Are you speaking of genetic algorithms for phylogenies and the models that fit them. What software are you using.
The beauty of the genetic algorithm is that is modeled on natural selection. In this case you are optimizing the "fitness" of the various possible models and then the various tree topologies. The adaptive algorithm does the work of the GA. The initial population may not matter much. But if you have a reasonable one then the search time should be shorter and perhaps will be less like to find a local maxima.
You can apply parallel processing in the way that using several initial populations at be biginning of GA process, therefore, that allow to discover a large areas or different areas in the search space. In this manner, GA may converge fastly and found the optimal solution.
Initial population plays an important step of the algorithms due to directly affect the quality of the solutions. Therefore, there are two procedures for initial population selection. Both procedure has their own merits and demerits.
Randomly selected initial population tends to provide wide solutions as you will have better reach, but it might take more time to converge. While in the case of using heuristics for initial population, there is the chance that your solution will revolve around heuristic solutions, but it will converge rapidly. So there is a trade off using these procedures.
For more details about genetic algorithm, check this title:
"Genetic Algorithm with an Improved Initial Population Technique for Automatic Clustering of Low-Dimensional Data 2018"
The GA performance is highly dependent on the value of it initial solution. Thus, if the initial solution is poor, the algorithm will spend most of its time to improve this solution. However, the GA is considered as iterative local search algorithm and this is a general problem in those types of the algorithms. Therefore, there are an interesting research directions to solve the above-mentioned issue.

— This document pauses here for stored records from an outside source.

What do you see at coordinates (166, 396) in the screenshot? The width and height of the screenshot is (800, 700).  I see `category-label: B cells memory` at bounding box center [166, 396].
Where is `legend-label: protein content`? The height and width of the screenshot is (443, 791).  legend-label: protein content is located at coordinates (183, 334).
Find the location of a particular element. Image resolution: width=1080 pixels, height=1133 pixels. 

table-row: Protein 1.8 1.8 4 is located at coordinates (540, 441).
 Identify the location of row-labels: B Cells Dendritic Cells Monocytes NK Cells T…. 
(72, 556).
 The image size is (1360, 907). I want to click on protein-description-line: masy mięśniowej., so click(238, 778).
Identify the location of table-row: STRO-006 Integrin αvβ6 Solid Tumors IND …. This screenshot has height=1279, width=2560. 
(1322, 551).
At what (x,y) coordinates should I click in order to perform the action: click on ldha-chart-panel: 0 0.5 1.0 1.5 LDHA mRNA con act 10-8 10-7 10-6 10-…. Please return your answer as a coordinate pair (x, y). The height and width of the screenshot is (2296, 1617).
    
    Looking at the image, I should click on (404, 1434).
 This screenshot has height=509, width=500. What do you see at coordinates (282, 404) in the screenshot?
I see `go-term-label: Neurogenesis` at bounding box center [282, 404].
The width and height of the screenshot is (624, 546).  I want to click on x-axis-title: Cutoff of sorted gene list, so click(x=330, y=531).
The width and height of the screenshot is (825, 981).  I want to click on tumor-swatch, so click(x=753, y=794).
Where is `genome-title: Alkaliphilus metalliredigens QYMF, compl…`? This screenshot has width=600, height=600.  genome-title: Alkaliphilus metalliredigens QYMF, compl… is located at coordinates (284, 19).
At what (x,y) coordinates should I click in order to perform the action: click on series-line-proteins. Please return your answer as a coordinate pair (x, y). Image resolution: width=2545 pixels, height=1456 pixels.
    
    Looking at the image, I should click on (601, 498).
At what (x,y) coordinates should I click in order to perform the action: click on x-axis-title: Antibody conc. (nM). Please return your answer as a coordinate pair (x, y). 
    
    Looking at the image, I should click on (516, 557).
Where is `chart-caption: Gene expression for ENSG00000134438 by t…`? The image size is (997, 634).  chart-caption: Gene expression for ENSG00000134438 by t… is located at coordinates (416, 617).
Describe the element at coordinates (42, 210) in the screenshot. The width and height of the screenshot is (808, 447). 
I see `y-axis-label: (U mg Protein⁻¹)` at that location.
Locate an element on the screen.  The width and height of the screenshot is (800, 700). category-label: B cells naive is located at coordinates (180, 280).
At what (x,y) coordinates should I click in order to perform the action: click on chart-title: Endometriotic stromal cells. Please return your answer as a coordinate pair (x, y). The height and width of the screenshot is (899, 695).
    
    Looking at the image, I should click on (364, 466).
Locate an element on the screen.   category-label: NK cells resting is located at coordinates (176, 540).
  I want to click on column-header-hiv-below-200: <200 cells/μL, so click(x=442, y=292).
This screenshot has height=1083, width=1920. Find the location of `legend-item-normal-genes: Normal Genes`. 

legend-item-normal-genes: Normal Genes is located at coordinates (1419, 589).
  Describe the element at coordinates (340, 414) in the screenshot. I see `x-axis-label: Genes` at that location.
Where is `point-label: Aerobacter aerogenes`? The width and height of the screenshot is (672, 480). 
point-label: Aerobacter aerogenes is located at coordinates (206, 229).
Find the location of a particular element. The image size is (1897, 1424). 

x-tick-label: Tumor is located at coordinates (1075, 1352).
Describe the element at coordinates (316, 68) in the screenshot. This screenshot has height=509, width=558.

Please can you us give more detail about the last point mentined in your reply: " Therefore, there are an interesting research direction that does hybridization between the iterative improvement algorithms and the constructive algorithms to solve the above-mentioned issue."
What are constructive algorithms ? how they work ?
How to perform hybridization between the iterative improvement algorithms and the constructive algorithms ?
I run my genetic problem with numerous numbers for the initial population, but I saw not that much difference in the speed of convergence or the accuracy of the result. the thing is, it mostly affected the run time. I started with 100 initial population up to 1000, may it was already sufficient for my case.